##### FRAGMENTO PROPORCIONADO #####

Ninguno de estos temas es consecuente con el objetivo de una reunión del G20. Lo que solía ser un espacio eficaz para el orden mundial se ha transformado en una especie de teatro Kabuki, un fiel reflejo del grado de desorden que existe a nivel global.
En 2008, luego del estallido de la crisis financiera mundial, el G20 funcionó como un comité cuyo fin era actuar y atenuar aquel desastre generalizado, impulsando la liquidez en los mercados del planeta. La eficacia de las reuniones del grupo en los años 2008 y 2009 aumentó las expectativas de que la incipiente plataforma, conformada por economías que significaban el 85% de la producción mundial, pudiera actuar como una suerte de escuadrón de emergencia. Al no estar condicionado por reglas de procedimiento o rigideces legales, el G20 podía reaccionar rápidamente si se lo necesitaba. Hasta se llegaron a incentivar discusiones respecto a una mayor intervención del mismo en otras áreas, con posibilidades de opacar al Consejo de Seguridad de las Naciones Unidas.
Sin embargo, la voluntad para realizar cambios estructurales se fue disipando a medida que la noción de urgencia lo hacía. Al institucionalizarse, el G20 fue perdiendo vitalidad. Grandes propuestas, como la votación de reformas en el Fondo Monetario Internacional, no se llevaron a cabo. Paralelamente, la agenda del grupo se inundó de problemáticas: desde el cambio climático hasta la igualdad de género, se fue transformando cada vez más en una plataforma para el debate que para acciones concretas, en una era donde un protagonista proactivo y dinámico sería lo que el mundo realmente necesita.

##### ENTRADAS DEL LISTADO #####

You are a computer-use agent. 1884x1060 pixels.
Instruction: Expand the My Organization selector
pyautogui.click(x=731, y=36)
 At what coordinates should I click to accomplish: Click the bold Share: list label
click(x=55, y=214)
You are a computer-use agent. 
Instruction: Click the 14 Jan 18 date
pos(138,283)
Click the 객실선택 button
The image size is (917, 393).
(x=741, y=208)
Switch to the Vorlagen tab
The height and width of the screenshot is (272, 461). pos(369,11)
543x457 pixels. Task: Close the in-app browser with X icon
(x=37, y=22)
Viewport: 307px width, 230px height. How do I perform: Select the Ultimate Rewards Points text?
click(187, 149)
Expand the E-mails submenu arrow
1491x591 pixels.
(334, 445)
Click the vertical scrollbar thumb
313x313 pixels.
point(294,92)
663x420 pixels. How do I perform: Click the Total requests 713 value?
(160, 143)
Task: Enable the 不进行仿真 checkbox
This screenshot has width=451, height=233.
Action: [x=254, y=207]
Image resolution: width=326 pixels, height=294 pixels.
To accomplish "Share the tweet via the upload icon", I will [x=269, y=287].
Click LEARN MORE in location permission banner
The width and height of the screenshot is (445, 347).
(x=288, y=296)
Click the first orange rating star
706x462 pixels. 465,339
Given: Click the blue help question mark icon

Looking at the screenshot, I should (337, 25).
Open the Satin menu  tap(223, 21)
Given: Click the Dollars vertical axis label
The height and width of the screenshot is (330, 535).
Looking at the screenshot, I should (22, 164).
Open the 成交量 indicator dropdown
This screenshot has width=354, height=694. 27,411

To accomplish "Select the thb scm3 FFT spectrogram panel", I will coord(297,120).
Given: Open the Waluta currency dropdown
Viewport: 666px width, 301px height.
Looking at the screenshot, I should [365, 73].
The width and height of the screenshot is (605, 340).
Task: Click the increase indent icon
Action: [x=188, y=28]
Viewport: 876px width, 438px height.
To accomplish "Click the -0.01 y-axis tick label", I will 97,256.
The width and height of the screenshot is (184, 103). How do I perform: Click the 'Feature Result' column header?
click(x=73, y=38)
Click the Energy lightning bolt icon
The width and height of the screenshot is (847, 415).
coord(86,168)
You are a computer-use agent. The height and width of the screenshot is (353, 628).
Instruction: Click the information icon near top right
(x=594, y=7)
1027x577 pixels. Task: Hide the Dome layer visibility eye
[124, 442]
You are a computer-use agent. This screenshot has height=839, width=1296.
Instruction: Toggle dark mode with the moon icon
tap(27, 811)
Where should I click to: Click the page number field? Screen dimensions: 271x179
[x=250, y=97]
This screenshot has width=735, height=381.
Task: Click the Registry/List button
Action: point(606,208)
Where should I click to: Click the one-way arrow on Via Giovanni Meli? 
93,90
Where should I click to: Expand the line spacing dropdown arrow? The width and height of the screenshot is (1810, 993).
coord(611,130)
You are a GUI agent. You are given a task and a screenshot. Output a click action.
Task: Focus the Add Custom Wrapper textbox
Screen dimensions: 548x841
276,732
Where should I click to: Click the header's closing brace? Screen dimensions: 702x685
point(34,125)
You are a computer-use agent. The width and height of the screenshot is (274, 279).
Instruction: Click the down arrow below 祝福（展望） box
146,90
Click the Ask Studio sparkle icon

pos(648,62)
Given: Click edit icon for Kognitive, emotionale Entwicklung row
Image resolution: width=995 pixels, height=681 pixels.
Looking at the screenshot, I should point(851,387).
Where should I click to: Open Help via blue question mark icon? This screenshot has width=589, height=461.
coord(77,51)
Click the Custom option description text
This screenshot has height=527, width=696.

#####

**CONSIGNA 1**
Resume en dos oraciones el fragmento sobre el G20.
**CONSIGNA 2**
Transcribe del fragmento sobre el G20 el pasaje que comienza con "Sin embargo, la" y sigue hasta "mundo realmente necesita.".
**CONSIGNA 3**
Continúa el texto sobre el G20 desde el punto en que termina.

**RESPUESTA ESCRITA 1**
En 2008 y 2009, tras la crisis financiera mundial, el G20 actuó con eficacia para atenuar el desastre impulsando la liquidez en los mercados, lo que despertó expectativas de que funcionara como un escuadrón de emergencia. Sin embargo, al disiparse la urgencia e institucionalizarse, perdió vitalidad, dejó sin concretar grandes propuestas y llenó su agenda de temas hasta volverse más una plataforma de debate que de acciones concretas.

**RESPUESTA ESCRITA 2**
Sin embargo, la voluntad para realizar cambios estructurales se fue disipando a medida que la noción de urgencia lo hacía. Al institucionalizarse, el G20 fue perdiendo vitalidad. Grandes propuestas, como la votación de reformas en el Fondo Monetario Internacional, no se llevaron a cabo. Paralelamente, la agenda del grupo se inundó de problemáticas: desde el cambio climático hasta la igualdad de género, se fue transformando cada vez más en una plataforma para el debate que para acciones concretas, en una era donde un protagonista proactivo y dinámico sería lo que el mundo realmente necesita.

**RESPUESTA ESCRITA 3**
Sin lugar a dudas, el G20 ha formado una estructura útil para alinear reacciones. En ocasiones, también sirve para formular y propagar innovadoras ideas políticas, como aquellas referidas a las transiciones energéticas o a infraestructuras financieras. Pero esas limitadas características también se han visto opacadas, en gran parte gracias a la visión de Trump respecto a los foros multilaterales, entendidos como oportunidades para proyectar el poder en lugar de verlos como importantes mecanismos para coordinar acciones a nivel internacional.
La reciente reunión del APEC en Papua Nueva Guinea es un ejemplo que viene a colación. En vez de tratar políticas de respuesta concretas, la competencia entre China y Estados Unidos monopolizó los debates. Se llegó a tal punto que el encuentro ni siquiera fue cerrado con un comunicado oficial, algo que no ocurre desde su creación, hace veinticinco años. De forma parecida, el presidente Trump se bajó de la reunión del G7 en junio de este año, luego de un encontronazo personal con el primer ministro canadiense, Justin Trudeau.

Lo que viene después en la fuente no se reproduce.